* **Problem to solve**:
From the entries below, copy each line in which the word "will" occurs.

* **Supplied records**:

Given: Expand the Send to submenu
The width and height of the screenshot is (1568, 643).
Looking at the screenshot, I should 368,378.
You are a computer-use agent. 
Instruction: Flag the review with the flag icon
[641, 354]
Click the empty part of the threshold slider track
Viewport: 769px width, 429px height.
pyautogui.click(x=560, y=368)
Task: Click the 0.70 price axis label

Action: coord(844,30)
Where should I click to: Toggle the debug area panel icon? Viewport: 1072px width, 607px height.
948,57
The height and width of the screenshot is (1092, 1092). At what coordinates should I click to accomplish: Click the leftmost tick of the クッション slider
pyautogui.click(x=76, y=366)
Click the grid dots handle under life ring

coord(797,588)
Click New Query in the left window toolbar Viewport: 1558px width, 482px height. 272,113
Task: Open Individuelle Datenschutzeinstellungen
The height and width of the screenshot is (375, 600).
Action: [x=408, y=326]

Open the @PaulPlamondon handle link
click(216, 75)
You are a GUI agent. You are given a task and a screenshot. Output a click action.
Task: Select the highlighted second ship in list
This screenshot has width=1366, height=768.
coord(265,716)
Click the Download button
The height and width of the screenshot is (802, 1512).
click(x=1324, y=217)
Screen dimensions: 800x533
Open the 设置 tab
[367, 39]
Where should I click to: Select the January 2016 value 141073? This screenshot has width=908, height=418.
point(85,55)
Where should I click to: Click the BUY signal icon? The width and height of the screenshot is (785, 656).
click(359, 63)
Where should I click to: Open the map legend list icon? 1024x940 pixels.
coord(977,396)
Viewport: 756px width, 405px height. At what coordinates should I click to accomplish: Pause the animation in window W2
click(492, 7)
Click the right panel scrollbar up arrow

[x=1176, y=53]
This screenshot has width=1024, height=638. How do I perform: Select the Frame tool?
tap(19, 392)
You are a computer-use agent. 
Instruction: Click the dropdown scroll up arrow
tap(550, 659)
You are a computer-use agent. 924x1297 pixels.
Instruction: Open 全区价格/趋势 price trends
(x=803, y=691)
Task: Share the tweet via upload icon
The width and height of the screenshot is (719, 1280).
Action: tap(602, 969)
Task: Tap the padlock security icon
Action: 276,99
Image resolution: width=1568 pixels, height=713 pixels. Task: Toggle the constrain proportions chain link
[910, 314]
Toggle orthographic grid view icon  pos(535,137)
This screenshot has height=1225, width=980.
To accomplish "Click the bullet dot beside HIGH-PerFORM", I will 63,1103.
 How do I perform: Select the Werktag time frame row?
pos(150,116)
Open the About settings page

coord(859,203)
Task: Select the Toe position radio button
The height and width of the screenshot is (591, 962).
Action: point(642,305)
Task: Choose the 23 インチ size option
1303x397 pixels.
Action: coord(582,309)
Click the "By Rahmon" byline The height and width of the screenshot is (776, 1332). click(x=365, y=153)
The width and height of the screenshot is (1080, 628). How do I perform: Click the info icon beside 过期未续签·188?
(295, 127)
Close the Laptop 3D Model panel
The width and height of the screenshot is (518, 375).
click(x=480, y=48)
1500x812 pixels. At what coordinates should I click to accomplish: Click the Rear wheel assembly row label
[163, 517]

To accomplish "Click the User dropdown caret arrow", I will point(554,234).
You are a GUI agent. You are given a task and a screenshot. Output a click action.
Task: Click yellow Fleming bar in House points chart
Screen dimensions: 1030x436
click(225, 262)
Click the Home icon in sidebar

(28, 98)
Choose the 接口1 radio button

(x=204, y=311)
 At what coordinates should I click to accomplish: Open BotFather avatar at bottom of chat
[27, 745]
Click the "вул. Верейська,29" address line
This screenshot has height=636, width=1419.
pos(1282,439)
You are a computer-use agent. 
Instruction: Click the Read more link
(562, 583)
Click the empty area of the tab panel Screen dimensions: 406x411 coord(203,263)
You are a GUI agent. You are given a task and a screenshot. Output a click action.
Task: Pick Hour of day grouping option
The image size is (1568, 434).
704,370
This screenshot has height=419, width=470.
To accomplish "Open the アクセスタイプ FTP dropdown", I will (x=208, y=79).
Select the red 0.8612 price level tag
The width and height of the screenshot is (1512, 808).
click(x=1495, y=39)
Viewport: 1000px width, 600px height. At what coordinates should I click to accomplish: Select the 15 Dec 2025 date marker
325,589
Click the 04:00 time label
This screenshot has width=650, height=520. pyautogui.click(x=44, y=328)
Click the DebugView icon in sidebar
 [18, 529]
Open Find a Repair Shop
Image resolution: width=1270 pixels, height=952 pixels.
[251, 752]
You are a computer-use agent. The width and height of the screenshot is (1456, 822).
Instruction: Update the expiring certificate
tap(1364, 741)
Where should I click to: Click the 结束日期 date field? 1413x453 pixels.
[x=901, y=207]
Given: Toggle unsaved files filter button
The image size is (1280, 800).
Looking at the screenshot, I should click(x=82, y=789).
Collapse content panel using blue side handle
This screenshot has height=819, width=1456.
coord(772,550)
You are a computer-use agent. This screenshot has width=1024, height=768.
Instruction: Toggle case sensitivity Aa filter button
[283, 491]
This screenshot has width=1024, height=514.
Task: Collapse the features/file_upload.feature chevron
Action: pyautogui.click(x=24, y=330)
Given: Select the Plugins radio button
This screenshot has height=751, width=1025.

* **Response area**:
To accomplish "Click the bullet dot beside HIGH-PerFORM", I will 63,1103.
To accomplish "Click the User dropdown caret arrow", I will point(554,234).
To accomplish "Open the アクセスタイプ FTP dropdown", I will (x=208, y=79).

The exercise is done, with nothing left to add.